G.R.: Poche persone come Storm Thorgerson furono in grado di comprendere appieno la musica e la poetica dei Pink Floyd, e solo un gruppo coraggioso come i Pink Floyd, avrebbe potuto dare carta bianca ad un artista visionario come Storm Thorgerson. Fu il matrimonio perfetto, il connubio ideale tra musica e visioni che avrebbe poi conosciuto il suo culmine nel iconico prisma di The Dark side of the Moon. Gli avevano detto che volevano una copertina che avesse poco a che fare con i Pink Floyd, e Thorgerson li prese in parola, letteralmente. Non poteva esserci nulla di più strano di una mucca al pascolo, quella l’illuminazione che colse il fotografo mentre vagava nella campagna inglese. Una mucca che non c’entrava niente col disco, ma che proprio come quell’album, era un assoluto punto di rottura, una dissoluzione totale dell’estetica precedente, l’esaltazione dell’ordinario e della quotidianità in un modo straordinario, come la colazione psichedelica di Alan che chiude il disco. Chi avrebbe mai messo una mucca sulla copertina di un disco? Chi mai avrebbe messo una mucca sulla copertina senza neppure il nome del gruppo o il titolo dell’album? I Pink Floyd. Agli emissari della EMI parve subito una follia, glielo dissero, voi ci volete rovinare. Ma i Pink Floyd andarono avanti per la loro strada, e quella copertina divenne una delle copertine più famose della storia del rock. Spalancò indubbiamente una strada, perché fece comprendere in un modo nuovo quanto potessero essere evocative le immagini nella musica, e soprattutto quanto potessero divenire superflue le didascalie.

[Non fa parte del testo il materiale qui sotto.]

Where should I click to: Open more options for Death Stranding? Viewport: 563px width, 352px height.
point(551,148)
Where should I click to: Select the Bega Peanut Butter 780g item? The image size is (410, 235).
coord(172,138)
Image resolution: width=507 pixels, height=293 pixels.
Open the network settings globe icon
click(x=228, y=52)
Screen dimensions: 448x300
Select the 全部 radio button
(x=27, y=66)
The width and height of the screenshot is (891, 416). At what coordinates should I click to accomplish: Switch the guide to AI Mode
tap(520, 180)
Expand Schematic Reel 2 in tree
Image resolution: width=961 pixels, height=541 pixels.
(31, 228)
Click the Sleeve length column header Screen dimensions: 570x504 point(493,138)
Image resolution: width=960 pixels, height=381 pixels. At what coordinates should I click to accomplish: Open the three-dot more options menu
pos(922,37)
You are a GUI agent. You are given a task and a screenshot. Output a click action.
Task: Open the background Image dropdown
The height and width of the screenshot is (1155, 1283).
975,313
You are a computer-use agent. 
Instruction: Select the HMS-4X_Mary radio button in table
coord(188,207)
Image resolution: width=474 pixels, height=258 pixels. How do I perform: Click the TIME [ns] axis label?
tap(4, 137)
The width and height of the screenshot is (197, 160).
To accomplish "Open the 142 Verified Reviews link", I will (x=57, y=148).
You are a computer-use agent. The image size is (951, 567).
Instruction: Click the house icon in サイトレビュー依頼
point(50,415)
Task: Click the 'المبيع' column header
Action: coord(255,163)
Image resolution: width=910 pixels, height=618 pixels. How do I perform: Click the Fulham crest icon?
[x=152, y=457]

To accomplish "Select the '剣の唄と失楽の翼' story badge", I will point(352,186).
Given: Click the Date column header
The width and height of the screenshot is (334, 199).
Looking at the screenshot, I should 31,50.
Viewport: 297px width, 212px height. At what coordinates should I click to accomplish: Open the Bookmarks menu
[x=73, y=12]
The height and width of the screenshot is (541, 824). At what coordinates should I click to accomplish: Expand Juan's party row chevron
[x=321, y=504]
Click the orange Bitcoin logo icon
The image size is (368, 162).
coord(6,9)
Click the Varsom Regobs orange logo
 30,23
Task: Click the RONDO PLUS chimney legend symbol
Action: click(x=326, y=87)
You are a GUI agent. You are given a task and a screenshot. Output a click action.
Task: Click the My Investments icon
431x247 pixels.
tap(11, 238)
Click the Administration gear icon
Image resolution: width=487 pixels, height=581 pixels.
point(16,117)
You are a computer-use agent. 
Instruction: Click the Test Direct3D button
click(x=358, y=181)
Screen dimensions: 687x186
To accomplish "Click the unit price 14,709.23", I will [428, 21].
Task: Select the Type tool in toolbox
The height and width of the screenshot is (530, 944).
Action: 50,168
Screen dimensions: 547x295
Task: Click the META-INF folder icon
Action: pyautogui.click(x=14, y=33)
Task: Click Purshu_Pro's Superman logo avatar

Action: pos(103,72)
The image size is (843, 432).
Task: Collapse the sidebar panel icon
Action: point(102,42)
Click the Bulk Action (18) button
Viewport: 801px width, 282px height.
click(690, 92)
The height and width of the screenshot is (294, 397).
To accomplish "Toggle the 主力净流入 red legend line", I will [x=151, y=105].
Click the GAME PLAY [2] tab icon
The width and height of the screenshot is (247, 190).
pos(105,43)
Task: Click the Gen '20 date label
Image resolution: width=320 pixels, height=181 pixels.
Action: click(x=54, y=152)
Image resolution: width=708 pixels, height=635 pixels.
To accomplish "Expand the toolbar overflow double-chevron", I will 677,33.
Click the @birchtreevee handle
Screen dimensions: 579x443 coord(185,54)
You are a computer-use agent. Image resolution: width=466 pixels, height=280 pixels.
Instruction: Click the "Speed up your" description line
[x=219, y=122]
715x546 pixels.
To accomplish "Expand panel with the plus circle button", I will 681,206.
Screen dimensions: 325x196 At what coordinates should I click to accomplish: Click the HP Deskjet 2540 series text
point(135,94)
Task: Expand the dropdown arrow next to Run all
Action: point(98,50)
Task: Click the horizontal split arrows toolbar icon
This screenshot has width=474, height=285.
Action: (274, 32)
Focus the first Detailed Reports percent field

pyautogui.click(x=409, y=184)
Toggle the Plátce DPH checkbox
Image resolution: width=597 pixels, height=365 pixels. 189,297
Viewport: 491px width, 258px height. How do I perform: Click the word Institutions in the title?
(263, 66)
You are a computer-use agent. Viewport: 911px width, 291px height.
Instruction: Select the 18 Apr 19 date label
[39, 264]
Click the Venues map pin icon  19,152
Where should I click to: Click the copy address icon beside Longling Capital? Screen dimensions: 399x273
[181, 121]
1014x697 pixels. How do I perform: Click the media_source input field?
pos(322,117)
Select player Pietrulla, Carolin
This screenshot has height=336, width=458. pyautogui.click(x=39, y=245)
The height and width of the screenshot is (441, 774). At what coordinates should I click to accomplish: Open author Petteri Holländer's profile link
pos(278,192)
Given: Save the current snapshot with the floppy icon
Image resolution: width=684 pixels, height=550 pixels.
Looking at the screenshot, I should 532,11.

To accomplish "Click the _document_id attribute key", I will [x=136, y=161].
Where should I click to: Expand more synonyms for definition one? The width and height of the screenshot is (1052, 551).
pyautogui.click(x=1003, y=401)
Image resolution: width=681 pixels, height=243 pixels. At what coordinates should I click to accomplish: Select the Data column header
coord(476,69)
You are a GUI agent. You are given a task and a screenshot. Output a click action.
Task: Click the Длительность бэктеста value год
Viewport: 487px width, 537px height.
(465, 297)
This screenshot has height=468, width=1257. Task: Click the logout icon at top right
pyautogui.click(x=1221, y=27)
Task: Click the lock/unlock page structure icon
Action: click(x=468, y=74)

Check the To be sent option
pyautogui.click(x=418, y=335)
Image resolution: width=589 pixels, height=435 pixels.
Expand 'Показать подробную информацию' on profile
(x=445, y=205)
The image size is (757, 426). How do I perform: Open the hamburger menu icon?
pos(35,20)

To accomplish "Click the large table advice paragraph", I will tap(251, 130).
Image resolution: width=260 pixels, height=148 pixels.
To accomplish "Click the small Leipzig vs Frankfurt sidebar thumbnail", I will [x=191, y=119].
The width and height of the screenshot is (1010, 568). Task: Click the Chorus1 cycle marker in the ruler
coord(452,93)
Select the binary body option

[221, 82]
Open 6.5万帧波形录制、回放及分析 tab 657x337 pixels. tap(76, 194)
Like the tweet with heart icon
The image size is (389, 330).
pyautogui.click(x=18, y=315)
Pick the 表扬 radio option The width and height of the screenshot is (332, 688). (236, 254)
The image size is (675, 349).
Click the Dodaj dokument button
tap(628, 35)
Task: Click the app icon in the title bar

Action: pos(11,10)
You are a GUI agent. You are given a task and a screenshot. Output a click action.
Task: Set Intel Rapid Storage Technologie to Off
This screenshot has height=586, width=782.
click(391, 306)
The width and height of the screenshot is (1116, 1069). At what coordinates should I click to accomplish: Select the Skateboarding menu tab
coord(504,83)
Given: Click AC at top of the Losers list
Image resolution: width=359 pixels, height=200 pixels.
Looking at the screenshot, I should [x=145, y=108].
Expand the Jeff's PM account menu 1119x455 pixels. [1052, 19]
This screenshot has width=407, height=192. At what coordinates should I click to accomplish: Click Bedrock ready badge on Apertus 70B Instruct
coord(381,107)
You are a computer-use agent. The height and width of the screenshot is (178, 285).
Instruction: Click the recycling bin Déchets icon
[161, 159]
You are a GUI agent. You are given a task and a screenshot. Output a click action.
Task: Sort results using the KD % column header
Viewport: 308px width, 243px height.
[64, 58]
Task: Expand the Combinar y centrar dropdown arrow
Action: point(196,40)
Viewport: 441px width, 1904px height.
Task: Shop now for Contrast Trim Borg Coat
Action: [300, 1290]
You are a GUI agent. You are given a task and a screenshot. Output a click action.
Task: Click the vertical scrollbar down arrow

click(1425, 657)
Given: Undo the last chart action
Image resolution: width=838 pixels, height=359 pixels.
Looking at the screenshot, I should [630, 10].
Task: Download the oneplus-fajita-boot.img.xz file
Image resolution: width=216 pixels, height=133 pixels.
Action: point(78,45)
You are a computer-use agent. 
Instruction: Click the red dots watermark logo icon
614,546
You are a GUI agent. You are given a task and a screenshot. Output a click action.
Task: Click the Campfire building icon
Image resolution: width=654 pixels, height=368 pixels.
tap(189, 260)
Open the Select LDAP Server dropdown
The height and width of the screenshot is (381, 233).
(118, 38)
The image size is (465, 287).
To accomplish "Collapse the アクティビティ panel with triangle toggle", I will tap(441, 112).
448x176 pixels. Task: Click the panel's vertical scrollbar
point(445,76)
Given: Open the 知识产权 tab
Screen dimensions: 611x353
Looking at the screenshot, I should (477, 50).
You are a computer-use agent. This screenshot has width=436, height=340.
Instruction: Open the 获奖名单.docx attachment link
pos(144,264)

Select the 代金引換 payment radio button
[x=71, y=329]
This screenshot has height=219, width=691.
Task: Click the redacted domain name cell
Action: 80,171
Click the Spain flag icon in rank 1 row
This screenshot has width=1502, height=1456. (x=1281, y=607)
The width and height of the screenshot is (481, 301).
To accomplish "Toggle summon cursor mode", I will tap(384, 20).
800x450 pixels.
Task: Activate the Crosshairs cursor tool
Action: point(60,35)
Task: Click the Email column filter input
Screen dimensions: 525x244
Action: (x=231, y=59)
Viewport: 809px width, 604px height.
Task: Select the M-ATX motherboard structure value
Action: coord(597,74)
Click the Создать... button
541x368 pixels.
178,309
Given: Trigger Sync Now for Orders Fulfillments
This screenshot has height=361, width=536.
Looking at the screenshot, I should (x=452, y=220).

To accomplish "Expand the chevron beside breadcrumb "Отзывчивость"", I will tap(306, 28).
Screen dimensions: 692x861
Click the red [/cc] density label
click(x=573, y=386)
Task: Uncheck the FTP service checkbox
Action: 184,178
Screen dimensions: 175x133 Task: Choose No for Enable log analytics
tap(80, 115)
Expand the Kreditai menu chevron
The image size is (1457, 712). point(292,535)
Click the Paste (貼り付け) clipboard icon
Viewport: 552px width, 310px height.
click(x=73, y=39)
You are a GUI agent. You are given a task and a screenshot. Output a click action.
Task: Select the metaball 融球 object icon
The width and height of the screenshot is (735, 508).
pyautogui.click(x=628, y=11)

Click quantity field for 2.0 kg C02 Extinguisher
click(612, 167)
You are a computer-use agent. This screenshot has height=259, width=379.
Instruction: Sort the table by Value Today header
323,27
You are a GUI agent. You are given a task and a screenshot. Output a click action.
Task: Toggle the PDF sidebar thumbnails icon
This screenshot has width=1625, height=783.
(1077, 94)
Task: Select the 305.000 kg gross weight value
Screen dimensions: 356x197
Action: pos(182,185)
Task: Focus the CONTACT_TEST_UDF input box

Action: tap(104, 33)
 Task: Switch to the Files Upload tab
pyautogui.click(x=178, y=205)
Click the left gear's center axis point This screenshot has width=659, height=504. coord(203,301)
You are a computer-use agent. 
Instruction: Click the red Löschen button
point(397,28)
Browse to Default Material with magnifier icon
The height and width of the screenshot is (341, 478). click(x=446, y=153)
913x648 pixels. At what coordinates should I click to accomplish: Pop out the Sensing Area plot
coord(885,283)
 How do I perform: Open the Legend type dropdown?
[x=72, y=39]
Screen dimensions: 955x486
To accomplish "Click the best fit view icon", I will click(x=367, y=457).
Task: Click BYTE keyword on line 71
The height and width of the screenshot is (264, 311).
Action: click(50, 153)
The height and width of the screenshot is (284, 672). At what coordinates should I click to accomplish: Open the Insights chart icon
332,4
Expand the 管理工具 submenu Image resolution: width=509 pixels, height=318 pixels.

Il tuo libro ha un taglio caldo che stabilisce un contatto diretto con il lettore benché sia molto documentato, come hai scelto questo equilibrio e come hai lavorato con Tsunami?
G.R.: Ho sempre amato in modo viscerale questo disco, ma purtroppo mi sono sempre scontrato con la povertà di informazioni che ci sono su quel periodo, colpa in primis dei Pink Floyd che non ne parlano volentieri! Così ho cercato di mettere insieme tutto lo scibile possibile sulla lavorazione di Atom Heart Mother, ma continuavano a permanere dei buchi nella narrazione. Ho così scelto di colmare io stesso quelle mancanze, cercando di immaginare nel modo più fedele possibile, come potessero essersi svolti i fatti in quei mesi di lavorazione. Purtroppo non potremo mai sapere con precisione se ciò che ho scritto sia più o meno verosimile, non è un periodo di cui i Pink Floyd parlano volentieri, le loro glorie e le loro liti sono in altri momenti della storia, ma questo non mi ha fatto desistere, e credo che alla fine Atom Heart Mother – Il Cuore Nuovo dei Pink Floyd, riesca a unire bene verità storica e racconto. Con Tsunami la collaborazione procede ormai da più di dieci anni, sono amici che hanno una vera passione per la musica e che come nessun altro in Italia riescono a riversare questa passione in un contenuto editoriale che ha pochi eguali, come cura dell’oggetto libro, come raffinatezza e precisione di tutto ciò che lo compone, e infine come voglia di lanciare titoli coraggiosi e sostenere autori nuovi. E poi hanno quella dose di incoscienza necessaria per poter pubblicare un libro senza titolo, autore ed editore in copertina. Esattamente come fecero i Pink Floyd!